▶ _DATASET CONTENT_:

....

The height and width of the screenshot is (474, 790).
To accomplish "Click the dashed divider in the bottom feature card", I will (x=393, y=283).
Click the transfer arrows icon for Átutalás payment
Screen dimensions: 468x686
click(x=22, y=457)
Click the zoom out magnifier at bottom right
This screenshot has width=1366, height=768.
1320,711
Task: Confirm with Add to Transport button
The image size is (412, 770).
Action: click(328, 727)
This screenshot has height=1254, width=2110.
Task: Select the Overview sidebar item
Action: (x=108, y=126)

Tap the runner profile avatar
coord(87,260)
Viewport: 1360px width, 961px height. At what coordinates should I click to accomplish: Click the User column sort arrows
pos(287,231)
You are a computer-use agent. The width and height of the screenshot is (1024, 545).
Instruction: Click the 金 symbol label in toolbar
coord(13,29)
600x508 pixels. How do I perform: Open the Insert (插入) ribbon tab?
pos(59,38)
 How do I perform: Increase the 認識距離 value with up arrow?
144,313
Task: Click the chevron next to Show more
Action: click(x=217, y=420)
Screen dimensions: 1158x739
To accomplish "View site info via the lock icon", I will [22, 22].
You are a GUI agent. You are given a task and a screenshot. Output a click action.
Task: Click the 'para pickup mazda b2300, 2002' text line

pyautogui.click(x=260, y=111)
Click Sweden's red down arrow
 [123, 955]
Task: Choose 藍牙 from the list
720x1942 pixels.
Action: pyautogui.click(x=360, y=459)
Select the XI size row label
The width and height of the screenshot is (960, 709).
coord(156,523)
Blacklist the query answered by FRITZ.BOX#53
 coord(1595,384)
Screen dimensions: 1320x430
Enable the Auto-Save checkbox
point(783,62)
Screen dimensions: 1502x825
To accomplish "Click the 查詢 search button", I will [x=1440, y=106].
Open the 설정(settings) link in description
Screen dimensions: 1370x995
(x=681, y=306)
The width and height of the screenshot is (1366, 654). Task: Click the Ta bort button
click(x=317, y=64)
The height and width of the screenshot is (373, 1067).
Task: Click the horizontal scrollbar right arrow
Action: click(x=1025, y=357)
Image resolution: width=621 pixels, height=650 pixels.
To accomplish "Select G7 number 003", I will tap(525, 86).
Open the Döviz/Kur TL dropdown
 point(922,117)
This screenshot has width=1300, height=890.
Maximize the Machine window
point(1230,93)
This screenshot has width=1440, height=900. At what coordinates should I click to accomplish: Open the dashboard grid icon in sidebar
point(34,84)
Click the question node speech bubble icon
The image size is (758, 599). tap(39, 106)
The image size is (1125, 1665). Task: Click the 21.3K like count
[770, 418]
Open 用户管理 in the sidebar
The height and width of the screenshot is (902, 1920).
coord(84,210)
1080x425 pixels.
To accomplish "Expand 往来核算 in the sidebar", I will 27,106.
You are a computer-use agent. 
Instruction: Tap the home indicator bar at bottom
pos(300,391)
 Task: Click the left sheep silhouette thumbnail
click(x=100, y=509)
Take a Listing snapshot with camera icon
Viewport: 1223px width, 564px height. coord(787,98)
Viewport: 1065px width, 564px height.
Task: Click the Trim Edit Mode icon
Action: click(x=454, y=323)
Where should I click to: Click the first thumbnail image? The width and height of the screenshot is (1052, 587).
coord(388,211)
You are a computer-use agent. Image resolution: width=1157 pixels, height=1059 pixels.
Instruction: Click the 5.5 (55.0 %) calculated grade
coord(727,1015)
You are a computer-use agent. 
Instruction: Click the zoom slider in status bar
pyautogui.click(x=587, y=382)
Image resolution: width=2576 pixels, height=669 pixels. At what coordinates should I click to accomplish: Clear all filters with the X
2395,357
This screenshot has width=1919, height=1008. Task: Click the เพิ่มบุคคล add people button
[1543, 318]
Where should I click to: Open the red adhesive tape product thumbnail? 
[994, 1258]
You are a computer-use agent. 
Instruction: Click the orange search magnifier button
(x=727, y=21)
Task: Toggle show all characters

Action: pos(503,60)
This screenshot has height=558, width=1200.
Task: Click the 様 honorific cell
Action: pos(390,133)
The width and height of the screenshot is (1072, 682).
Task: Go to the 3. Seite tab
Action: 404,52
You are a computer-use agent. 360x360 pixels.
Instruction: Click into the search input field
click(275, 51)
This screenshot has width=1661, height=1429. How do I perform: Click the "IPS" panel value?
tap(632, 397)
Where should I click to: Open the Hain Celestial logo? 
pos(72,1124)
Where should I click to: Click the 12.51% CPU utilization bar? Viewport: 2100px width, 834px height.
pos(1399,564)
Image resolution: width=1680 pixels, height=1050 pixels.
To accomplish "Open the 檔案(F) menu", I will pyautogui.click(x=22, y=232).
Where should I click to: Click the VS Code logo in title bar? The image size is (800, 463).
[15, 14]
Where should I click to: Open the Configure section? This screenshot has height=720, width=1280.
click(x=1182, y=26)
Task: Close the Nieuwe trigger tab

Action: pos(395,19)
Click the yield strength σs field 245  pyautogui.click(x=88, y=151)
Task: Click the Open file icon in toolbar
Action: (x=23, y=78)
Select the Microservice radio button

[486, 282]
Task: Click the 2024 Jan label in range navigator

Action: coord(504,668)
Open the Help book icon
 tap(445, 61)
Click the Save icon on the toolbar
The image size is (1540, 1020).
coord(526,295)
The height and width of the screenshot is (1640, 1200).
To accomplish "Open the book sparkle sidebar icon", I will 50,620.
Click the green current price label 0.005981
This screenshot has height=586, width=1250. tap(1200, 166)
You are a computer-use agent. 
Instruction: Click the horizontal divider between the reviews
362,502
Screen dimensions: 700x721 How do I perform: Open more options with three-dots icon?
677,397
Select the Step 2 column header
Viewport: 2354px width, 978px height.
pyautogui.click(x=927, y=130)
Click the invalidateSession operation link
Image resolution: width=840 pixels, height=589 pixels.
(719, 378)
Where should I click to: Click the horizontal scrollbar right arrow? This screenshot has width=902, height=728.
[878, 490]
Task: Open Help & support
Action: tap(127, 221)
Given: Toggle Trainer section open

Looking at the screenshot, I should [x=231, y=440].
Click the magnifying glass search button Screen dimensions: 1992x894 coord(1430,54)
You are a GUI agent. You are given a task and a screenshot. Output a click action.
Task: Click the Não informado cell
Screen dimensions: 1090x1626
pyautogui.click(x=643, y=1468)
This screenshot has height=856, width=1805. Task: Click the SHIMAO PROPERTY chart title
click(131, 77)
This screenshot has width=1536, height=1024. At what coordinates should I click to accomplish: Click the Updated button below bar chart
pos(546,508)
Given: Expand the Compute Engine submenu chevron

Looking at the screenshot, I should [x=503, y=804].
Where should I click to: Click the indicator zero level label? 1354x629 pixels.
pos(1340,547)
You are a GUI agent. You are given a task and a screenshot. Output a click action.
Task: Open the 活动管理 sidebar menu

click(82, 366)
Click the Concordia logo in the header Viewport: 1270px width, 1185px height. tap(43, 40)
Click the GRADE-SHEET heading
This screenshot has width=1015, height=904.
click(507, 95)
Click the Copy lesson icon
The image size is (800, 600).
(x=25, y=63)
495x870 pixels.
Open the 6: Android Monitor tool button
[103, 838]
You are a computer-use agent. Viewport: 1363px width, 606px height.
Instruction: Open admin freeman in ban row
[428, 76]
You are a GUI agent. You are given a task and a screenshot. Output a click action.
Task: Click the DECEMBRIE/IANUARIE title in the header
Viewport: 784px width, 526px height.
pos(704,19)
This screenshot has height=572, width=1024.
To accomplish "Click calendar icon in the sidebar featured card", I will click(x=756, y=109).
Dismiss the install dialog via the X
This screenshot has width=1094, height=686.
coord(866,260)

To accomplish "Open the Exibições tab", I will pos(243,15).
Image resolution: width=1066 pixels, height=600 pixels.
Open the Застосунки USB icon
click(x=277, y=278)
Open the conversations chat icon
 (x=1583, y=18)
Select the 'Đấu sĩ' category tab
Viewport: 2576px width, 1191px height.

....

▶ _REQUIRED ACTION_: The lines running from the start of the data through the one that contains "Screen dimensions: 1502x825" should be reproduced exactly, and only those.

▶ _TASK OUTPUT_:
The height and width of the screenshot is (474, 790).
To accomplish "Click the dashed divider in the bottom feature card", I will (x=393, y=283).
Click the transfer arrows icon for Átutalás payment
Screen dimensions: 468x686
click(x=22, y=457)
Click the zoom out magnifier at bottom right
This screenshot has width=1366, height=768.
1320,711
Task: Confirm with Add to Transport button
The image size is (412, 770).
Action: click(328, 727)
This screenshot has height=1254, width=2110.
Task: Select the Overview sidebar item
Action: (x=108, y=126)

Tap the runner profile avatar
coord(87,260)
Viewport: 1360px width, 961px height. At what coordinates should I click to accomplish: Click the User column sort arrows
pos(287,231)
You are a computer-use agent. The width and height of the screenshot is (1024, 545).
Instruction: Click the 金 symbol label in toolbar
coord(13,29)
600x508 pixels. How do I perform: Open the Insert (插入) ribbon tab?
pos(59,38)
 How do I perform: Increase the 認識距離 value with up arrow?
144,313
Task: Click the chevron next to Show more
Action: click(x=217, y=420)
Screen dimensions: 1158x739
To accomplish "View site info via the lock icon", I will [22, 22].
You are a GUI agent. You are given a task and a screenshot. Output a click action.
Task: Click the 'para pickup mazda b2300, 2002' text line

pyautogui.click(x=260, y=111)
Click Sweden's red down arrow
 [123, 955]
Task: Choose 藍牙 from the list
720x1942 pixels.
Action: pyautogui.click(x=360, y=459)
Select the XI size row label
The width and height of the screenshot is (960, 709).
coord(156,523)
Blacklist the query answered by FRITZ.BOX#53
 coord(1595,384)
Screen dimensions: 1320x430
Enable the Auto-Save checkbox
point(783,62)
Screen dimensions: 1502x825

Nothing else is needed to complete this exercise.